E como sempre fez desde o Éden, usou pessoas. Inclusive pessoas que, em tese, deveriam apoiar, incentivar, proteger e valorizar a obra.
A estratégia antiga com aparência nova
A interrupção da obra aconteceu de forma abrupta, silenciosa, sorrateira e sem argumentos convincentes. Não houve um motivo claro, bíblico ou pastoral que justificasse tamanha decisão. O discurso foi suave, aparentemente espiritual, mas profundamente contraditório:
“Não tenho nada contra o obreiro. Pelo contrário, o ministério dele é grandioso.

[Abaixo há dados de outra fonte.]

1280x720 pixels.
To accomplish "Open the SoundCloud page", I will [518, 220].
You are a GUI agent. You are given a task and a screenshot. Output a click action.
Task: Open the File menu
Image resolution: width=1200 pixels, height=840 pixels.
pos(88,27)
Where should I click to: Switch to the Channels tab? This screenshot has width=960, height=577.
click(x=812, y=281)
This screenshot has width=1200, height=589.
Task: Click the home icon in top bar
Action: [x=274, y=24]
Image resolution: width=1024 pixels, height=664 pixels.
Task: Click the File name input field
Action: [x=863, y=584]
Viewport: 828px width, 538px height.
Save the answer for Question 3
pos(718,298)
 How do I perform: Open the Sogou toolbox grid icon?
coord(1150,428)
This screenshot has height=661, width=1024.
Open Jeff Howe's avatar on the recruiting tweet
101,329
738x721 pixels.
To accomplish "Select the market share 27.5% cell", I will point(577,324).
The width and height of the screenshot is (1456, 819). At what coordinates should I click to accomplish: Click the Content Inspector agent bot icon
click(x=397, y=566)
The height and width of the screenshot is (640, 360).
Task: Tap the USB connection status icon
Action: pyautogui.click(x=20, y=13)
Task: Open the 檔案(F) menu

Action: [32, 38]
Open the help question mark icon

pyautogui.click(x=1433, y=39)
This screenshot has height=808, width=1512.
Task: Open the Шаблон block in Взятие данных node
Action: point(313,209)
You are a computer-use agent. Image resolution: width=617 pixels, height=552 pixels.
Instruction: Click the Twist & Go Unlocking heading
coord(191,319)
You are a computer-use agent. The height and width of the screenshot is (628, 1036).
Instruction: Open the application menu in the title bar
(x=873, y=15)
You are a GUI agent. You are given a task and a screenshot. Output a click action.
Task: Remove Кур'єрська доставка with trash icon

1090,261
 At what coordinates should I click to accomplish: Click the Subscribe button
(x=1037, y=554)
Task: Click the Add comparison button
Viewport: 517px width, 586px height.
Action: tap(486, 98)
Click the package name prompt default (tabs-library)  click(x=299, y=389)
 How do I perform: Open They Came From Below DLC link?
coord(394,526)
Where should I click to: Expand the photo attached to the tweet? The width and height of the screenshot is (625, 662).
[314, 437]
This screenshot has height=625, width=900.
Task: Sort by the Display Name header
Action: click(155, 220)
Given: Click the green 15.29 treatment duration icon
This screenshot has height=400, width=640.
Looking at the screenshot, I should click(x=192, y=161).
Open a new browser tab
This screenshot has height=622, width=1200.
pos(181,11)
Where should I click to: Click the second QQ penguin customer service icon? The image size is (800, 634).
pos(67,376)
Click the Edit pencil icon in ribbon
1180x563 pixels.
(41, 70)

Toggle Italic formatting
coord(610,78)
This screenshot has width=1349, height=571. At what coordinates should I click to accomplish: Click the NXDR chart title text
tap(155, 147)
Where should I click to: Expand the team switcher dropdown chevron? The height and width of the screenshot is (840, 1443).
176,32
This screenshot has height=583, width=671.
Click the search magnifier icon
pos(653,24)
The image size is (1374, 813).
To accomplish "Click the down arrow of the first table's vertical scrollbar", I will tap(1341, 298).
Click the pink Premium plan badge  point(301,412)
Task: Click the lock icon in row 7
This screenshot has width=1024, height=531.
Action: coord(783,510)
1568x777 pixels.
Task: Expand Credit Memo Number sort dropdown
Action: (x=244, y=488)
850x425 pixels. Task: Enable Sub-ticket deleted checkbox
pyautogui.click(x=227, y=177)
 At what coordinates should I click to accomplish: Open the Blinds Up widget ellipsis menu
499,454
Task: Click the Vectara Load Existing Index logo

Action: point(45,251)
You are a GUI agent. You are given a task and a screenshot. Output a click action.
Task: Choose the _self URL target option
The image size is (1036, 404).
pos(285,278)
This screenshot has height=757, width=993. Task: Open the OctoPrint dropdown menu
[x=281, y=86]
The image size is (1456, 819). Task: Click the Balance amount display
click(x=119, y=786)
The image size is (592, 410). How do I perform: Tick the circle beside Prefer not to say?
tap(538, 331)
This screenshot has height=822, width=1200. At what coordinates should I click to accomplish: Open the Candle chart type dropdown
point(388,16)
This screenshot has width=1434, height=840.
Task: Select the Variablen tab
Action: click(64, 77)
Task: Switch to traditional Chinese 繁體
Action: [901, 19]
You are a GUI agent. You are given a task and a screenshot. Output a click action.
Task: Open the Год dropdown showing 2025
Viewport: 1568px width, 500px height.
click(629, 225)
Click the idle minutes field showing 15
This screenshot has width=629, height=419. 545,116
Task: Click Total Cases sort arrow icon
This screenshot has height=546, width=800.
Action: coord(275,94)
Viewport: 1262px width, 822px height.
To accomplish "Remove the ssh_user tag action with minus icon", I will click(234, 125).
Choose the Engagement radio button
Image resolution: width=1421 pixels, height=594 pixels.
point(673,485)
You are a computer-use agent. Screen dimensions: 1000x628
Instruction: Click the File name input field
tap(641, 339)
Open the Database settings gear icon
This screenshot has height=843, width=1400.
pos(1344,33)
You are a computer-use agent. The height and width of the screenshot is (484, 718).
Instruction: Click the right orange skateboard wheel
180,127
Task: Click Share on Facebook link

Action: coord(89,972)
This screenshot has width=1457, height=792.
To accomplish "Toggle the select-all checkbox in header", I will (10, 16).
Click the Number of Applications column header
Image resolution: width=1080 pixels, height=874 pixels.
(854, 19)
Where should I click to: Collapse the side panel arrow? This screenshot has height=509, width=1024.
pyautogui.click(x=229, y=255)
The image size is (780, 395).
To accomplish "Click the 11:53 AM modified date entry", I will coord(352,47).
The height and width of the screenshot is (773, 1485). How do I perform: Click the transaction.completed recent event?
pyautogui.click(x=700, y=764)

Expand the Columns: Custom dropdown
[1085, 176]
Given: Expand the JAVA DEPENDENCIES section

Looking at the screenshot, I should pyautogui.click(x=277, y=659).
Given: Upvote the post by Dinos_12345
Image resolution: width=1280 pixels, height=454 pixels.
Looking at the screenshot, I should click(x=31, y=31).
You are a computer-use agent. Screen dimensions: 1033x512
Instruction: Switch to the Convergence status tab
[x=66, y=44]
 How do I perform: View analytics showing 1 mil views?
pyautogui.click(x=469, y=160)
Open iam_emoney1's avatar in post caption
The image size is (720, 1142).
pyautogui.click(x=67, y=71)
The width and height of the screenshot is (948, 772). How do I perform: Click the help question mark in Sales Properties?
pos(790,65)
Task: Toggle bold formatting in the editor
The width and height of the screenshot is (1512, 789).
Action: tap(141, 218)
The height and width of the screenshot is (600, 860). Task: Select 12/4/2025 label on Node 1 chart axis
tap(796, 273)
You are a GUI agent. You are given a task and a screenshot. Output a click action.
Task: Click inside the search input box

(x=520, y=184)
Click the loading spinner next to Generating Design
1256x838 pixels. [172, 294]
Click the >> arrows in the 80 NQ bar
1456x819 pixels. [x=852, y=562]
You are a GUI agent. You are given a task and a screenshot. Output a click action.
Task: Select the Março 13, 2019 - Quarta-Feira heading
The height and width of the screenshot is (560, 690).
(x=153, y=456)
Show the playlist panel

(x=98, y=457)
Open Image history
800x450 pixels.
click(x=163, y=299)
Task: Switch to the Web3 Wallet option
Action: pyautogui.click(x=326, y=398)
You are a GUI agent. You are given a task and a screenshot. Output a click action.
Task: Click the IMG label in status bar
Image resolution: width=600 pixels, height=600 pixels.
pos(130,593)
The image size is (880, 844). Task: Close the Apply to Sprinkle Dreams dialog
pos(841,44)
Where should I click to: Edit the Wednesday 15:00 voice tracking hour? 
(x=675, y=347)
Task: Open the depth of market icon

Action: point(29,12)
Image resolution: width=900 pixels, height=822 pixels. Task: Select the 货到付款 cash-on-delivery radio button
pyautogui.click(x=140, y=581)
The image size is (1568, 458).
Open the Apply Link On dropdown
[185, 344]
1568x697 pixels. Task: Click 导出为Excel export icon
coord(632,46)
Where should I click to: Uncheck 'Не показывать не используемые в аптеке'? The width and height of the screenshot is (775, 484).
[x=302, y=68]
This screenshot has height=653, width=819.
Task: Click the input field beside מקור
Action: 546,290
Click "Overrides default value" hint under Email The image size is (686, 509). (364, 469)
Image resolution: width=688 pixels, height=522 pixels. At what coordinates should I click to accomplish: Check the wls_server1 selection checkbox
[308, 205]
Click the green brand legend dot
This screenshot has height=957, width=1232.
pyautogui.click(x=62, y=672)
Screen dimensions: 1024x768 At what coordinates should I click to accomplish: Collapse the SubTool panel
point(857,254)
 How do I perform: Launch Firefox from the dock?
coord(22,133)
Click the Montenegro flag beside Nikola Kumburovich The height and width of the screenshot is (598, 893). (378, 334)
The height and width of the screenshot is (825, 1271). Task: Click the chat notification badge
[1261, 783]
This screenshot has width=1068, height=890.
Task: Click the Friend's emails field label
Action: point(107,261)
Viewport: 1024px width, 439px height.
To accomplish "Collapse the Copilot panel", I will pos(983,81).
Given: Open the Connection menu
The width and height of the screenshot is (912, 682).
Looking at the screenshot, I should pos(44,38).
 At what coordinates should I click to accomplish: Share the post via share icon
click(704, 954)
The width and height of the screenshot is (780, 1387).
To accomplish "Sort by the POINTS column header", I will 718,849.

Por isso estou tirando ele da frente da obra para que ele cresça.
Aqui dentro não há como crescer, mas lá fora ele poderá expandir.
Nossa amizade continua. Nada muda.”
É impossível não lembrar da serpente no jardim do Éden: astuta, manipuladora, mentirosa, oferecendo crescimento enquanto conduzia à perda; prometendo avanço enquanto gerava ruptura; falando em bem enquanto plantava o mal.
“Ora, a serpente era mais astuta que todas as alimárias do campo…” (Gênesis 3:1)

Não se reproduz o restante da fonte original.